In the event that you’ve ever had an allergic reaction to corn or any of its byproducts, you should avoid using corn silk.
Additionally, if you are taking any of the medications listed below, you should avoid using corn silk as well:
- Blood thinners
- Anti-inflammatory drugs
- Diabetes medicine
- Blood pressure drugs
If you take potassium supplements or undergo treatment for hypokalemia, you should avoid this product because corn silk may increase potassium excretion .
Additionally, it is critical to consider the supplement’s quality.
Herbal supplements are not regulated in certain countries, including the United States. As a result, it is recommended that you select a brand that has been tested by a third party, such as United States Pharmacopeia (USP), ConsumerLab, or the NSF International.
Always check the ingredient list on the label, as additional herbs are occasionally added.
Consult your doctor if you’re unsure if corn silk is right for you.
Bottomline: Health Benefits and Side Effects of Corn Silk
It has been famous in traditional Chinese and Native American medicine for hundreds of years.
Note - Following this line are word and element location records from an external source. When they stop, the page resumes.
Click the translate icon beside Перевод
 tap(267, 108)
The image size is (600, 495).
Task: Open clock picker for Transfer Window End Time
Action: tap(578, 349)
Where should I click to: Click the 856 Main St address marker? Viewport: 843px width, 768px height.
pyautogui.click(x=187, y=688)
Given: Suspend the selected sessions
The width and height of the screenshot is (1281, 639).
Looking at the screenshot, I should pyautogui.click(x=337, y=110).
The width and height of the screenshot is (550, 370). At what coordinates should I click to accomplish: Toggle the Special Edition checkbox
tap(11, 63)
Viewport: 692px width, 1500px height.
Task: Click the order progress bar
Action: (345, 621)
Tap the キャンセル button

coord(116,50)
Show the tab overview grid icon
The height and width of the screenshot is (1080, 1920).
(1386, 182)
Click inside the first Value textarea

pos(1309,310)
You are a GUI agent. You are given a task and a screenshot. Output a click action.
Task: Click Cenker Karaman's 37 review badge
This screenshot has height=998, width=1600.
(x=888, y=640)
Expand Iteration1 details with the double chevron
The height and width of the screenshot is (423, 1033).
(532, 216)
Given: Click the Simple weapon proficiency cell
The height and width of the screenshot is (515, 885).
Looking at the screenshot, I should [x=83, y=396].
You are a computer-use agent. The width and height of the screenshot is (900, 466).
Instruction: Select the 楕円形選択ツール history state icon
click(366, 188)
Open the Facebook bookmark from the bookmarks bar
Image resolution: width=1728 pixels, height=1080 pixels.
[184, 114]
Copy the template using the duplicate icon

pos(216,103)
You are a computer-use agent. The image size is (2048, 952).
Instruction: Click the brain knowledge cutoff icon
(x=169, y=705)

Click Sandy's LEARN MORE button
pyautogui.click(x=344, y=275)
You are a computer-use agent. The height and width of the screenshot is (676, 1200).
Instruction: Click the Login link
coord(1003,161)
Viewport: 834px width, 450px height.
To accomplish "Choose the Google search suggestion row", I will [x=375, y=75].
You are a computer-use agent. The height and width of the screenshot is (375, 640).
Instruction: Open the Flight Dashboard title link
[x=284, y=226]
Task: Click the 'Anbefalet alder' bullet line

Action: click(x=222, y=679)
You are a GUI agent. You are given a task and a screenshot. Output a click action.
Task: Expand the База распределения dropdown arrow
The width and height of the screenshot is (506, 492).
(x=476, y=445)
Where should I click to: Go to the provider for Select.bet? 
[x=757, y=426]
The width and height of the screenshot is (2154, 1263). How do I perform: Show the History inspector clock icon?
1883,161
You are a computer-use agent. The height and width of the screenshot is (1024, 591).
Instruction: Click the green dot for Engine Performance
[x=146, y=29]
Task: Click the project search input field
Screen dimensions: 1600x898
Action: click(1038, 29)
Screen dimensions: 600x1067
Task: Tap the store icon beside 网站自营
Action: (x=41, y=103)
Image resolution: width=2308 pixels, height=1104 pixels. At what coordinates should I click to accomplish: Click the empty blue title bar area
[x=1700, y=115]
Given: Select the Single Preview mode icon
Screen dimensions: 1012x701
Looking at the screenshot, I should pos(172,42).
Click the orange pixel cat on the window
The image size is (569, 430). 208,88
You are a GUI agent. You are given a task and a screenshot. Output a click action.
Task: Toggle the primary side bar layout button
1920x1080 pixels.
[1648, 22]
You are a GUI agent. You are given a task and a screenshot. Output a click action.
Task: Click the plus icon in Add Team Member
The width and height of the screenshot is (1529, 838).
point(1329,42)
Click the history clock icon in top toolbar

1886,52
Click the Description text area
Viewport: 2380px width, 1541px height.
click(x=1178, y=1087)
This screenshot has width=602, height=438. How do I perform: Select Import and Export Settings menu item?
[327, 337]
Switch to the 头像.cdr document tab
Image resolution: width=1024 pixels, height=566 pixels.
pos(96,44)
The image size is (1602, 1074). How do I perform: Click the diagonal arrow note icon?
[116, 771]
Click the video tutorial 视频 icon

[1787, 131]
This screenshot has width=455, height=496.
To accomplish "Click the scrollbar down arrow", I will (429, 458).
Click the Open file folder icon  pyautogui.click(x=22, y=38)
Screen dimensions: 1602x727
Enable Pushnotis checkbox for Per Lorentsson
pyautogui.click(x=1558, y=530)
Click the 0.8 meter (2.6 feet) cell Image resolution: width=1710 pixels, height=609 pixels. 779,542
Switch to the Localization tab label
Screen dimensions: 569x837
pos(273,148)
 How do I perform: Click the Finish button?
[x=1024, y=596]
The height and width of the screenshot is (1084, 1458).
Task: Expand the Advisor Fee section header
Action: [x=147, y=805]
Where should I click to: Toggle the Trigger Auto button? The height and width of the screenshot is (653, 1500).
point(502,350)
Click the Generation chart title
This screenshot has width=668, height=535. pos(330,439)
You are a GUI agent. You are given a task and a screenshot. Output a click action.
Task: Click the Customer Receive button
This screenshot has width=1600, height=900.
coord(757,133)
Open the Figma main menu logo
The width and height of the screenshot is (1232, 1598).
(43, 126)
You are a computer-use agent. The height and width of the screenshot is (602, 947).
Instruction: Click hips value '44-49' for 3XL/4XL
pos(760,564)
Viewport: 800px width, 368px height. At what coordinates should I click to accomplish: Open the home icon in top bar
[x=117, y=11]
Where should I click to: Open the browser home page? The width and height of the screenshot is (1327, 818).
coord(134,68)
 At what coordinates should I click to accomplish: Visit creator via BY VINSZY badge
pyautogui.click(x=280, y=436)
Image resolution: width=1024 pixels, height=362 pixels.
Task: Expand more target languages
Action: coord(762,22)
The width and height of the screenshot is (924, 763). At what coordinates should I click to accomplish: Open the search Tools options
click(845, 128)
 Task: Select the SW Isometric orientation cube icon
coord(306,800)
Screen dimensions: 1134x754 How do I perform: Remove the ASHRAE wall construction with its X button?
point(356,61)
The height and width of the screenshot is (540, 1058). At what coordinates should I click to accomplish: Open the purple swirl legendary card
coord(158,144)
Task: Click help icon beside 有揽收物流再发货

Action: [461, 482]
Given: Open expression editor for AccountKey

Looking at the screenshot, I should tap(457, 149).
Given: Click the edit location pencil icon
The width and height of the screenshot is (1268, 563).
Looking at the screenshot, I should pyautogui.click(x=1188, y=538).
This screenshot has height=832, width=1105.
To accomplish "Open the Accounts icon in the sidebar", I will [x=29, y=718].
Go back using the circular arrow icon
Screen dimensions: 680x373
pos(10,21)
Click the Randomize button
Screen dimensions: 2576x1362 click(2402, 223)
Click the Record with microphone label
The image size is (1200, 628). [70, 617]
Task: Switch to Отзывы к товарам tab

Corn silk is a natural corn fiber that comes from the cob.
Although research on this supplement is not a lot, some studies indicate that it may help reduce blood pressure, blood sugar, and inflammation.
While corn silk is probably safe for the majority of people, you should consult your physician before taking it.
Disclaimer: This article is only a guide. It does not substitute the advice given by your own healthcare professional. Before making any health-related decision, consult your healthcare professional.